Give back exactly the first lines of the entries below, through the line with "Task: Send Ctrl+Alt+Del to the guest OS".

--- Data extracts ---

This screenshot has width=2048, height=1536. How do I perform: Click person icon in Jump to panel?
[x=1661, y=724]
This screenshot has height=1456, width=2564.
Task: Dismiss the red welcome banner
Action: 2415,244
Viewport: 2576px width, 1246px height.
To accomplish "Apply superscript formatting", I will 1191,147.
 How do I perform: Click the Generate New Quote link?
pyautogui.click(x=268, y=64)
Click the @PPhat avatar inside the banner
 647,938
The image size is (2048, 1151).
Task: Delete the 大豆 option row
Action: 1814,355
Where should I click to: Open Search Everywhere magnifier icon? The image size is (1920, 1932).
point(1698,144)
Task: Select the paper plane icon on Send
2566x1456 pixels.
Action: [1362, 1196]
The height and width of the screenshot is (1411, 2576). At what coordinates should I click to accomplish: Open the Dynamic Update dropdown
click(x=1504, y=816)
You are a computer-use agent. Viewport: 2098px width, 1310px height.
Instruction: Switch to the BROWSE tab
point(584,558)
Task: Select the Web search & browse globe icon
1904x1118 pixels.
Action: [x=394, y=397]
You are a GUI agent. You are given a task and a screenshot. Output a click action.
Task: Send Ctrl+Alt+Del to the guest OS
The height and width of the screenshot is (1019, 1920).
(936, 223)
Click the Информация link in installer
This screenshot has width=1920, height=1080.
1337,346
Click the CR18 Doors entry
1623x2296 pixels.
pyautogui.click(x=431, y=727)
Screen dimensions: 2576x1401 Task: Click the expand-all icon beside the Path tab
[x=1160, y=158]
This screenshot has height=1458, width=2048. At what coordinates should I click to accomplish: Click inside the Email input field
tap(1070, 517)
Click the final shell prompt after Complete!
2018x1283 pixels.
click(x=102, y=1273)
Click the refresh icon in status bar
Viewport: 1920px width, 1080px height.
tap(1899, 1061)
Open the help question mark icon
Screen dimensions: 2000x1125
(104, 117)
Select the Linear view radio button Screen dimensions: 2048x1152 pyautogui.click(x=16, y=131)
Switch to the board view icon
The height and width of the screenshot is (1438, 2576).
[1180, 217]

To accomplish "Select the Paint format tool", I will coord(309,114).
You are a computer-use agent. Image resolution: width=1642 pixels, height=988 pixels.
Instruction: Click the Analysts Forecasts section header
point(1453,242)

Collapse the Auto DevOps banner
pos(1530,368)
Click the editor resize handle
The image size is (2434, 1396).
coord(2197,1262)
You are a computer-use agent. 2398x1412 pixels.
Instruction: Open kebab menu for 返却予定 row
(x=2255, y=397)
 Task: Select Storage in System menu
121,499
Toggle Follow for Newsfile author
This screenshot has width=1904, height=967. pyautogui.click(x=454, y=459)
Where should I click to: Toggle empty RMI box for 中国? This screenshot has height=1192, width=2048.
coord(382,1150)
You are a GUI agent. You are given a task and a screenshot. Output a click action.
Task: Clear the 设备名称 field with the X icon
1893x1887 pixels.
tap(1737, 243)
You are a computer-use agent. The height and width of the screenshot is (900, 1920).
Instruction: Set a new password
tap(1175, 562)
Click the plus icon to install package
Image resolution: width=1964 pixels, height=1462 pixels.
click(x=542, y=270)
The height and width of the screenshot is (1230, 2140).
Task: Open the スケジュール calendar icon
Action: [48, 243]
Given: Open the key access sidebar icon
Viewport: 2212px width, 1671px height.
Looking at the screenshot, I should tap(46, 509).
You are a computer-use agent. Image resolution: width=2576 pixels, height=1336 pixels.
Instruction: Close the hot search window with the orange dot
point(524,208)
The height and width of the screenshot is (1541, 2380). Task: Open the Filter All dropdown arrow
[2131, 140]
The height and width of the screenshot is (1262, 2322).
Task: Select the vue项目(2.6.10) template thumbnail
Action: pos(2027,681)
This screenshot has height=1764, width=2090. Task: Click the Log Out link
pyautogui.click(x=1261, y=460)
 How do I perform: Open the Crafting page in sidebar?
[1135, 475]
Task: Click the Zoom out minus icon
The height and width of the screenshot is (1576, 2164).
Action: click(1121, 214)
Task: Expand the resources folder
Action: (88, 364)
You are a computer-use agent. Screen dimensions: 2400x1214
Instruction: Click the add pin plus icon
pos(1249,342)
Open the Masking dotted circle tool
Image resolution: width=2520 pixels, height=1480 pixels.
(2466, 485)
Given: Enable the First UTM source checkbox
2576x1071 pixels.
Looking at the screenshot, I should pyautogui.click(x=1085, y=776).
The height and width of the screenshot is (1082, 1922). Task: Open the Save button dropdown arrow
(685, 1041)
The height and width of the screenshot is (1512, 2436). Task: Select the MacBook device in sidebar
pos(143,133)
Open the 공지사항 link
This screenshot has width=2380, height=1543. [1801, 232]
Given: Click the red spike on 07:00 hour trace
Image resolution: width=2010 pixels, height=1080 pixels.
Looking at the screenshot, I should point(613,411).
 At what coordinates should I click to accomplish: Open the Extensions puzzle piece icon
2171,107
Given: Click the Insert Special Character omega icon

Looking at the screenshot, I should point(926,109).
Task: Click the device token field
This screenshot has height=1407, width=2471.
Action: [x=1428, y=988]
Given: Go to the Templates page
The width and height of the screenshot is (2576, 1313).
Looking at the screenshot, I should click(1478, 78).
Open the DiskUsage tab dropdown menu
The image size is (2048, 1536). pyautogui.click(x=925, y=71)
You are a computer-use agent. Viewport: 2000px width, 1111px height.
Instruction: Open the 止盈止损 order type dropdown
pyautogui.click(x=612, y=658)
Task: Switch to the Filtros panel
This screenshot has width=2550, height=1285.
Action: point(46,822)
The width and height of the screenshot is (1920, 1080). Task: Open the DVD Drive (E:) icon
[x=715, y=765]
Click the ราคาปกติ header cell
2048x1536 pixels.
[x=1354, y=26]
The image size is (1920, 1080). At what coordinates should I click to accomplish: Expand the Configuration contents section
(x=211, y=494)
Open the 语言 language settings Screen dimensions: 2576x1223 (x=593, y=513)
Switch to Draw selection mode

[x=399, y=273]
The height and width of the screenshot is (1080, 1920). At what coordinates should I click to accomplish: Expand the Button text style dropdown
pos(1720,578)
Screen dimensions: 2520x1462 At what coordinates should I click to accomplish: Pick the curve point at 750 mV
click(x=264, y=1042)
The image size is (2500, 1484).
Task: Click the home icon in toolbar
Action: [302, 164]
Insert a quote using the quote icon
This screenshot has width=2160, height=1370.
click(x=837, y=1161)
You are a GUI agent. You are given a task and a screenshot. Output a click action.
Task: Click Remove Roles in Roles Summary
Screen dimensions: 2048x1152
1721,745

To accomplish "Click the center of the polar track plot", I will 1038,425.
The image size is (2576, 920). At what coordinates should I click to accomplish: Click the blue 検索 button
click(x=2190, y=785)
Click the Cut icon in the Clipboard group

---

Output for this exercise:
This screenshot has width=2048, height=1536. How do I perform: Click person icon in Jump to panel?
[x=1661, y=724]
This screenshot has height=1456, width=2564.
Task: Dismiss the red welcome banner
Action: 2415,244
Viewport: 2576px width, 1246px height.
To accomplish "Apply superscript formatting", I will 1191,147.
 How do I perform: Click the Generate New Quote link?
pyautogui.click(x=268, y=64)
Click the @PPhat avatar inside the banner
 647,938
The image size is (2048, 1151).
Task: Delete the 大豆 option row
Action: 1814,355
Where should I click to: Open Search Everywhere magnifier icon? The image size is (1920, 1932).
point(1698,144)
Task: Select the paper plane icon on Send
2566x1456 pixels.
Action: [1362, 1196]
The height and width of the screenshot is (1411, 2576). At what coordinates should I click to accomplish: Open the Dynamic Update dropdown
click(x=1504, y=816)
You are a computer-use agent. Viewport: 2098px width, 1310px height.
Instruction: Switch to the BROWSE tab
point(584,558)
Task: Select the Web search & browse globe icon
1904x1118 pixels.
Action: [x=394, y=397]
You are a GUI agent. You are given a task and a screenshot. Output a click action.
Task: Send Ctrl+Alt+Del to the guest OS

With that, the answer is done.